Proposition 2 : Son père et son maître portent tous deux un fardeau. Il décharge d’abord le fardeau de son maître, puis il décharge celui de son père.
Proposition 3 : Son père et son maître sont tous deux retenus captifs. Il rachète son maître, puis il rachète son père. Et si son père est un sage ? Il rachète d’abord son père puis il rachète son maître »
Comme souvent, le Talmud nous propose un texte particulier, qui vient bousculer l’ordre de nos pensées.[1] En première lecture, il semble que les sages ont voulu nous aider dans nos prises de décisions. Alors soit, la première proposition vient me signifier que mon bien serait donc prioritaire sur celui de l’autre, quel qu’il soit. Cela n’est pas forcément intuitif, mais nous pouvons comprendre l’idée de se prendre pour point de départ sans pour autant se prendre pour but. Il ne faut pas chercher à nier son être.

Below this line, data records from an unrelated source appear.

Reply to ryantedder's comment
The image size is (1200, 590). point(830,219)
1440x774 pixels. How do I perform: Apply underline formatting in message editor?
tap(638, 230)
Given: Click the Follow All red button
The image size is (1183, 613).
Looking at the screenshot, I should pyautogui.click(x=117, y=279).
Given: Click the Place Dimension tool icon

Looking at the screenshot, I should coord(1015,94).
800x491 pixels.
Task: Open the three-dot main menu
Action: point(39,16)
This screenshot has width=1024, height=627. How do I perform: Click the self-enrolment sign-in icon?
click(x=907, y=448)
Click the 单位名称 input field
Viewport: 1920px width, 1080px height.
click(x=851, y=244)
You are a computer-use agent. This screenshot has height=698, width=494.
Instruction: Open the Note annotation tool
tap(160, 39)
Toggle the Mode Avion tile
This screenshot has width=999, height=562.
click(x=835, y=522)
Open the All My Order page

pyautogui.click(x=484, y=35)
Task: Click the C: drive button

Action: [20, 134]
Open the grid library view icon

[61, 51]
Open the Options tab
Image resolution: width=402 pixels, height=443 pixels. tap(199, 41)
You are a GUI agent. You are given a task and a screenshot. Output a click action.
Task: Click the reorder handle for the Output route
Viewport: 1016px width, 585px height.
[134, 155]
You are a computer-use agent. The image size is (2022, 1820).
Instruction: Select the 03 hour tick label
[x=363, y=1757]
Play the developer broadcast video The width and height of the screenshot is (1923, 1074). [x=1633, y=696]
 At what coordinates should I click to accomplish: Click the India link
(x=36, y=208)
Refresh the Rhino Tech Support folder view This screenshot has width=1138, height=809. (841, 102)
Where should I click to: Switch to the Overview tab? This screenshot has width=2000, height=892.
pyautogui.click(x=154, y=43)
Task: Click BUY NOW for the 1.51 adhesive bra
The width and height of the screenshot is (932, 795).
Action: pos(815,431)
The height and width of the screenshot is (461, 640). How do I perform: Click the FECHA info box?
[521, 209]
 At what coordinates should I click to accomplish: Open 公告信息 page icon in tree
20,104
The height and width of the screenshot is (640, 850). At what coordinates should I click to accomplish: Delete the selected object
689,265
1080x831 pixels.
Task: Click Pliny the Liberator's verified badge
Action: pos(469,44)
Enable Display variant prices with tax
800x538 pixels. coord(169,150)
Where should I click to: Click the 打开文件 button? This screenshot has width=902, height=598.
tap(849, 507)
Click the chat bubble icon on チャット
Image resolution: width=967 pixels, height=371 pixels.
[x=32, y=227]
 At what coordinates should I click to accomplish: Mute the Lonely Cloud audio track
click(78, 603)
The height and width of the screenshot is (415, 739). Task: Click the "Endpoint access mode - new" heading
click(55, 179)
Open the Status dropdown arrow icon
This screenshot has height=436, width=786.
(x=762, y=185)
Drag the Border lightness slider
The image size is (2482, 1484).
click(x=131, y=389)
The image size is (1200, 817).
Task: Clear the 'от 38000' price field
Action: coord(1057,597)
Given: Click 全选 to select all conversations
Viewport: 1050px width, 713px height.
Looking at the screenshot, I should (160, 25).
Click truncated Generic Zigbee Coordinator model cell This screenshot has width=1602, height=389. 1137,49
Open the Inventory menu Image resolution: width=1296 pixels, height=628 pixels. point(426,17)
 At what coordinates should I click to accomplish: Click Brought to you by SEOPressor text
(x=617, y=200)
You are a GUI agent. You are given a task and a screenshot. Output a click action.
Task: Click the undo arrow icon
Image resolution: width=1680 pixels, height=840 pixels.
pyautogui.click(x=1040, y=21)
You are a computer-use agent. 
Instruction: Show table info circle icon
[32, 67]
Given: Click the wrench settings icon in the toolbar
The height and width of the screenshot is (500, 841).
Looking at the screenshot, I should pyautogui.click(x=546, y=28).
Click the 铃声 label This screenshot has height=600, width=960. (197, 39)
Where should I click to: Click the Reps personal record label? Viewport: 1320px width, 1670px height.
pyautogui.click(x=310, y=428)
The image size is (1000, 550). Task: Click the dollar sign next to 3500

Le cas suivant ne va pas simplifier les choses : si je ne peux retrouver qu’un seul des deux objets perdus, l’objet de mon maître prime sur celui de mon père. Nous ne nous préoccupons pas le moins du monde de la question du shalom. D’aucuns pensent certainement qu’il serait plus adapté de récupérer l’objet de son père, ne serait-ce que pour respecter la mitsva d’honorer ses parents. Eh bien non ! Les sages dessinent une nouvelle approche, et nous pouvons considérer que la raison évoquée serait celle de mon rapport à chaque protagoniste : mon père m’a amené à la vie, mon maître m’apporte les clefs de la sagesse et m’ouvre donc à la vie dans le monde qui vient. Que veut-on dire par-là ? Nous proposons la réflexion suivante : nous avons une mission d’honorer nos parents. Je suis dans le monde et je dois les honorer, pourtant je suis pris par la question du sens de mon existence. Face à cela, nous avons besoin de repères, et mon maître va m’aider à les construire. Comme cela est évoqué dans le premier cas, mon maître va m’enseigner que ma avéda passe avant celle de mon père ou même de mon maître (délimitant ainsi, au moins en partie, la mitsva d’honorer ses parents). Le maître m’aide à sortir des contingences et de la vision bien-pensante de la société ; il m’enjoint à ne pas m’enfermer dans un système [2] et me donne des outils pour construire et m’élever à la problématique de mon être. Nous pourrions penser qu’il n’y a pas de plus grand geste que celui de donner la vie ; les sages viennent nous dire qu’apprendre à vivre sa vie est encore plus grand.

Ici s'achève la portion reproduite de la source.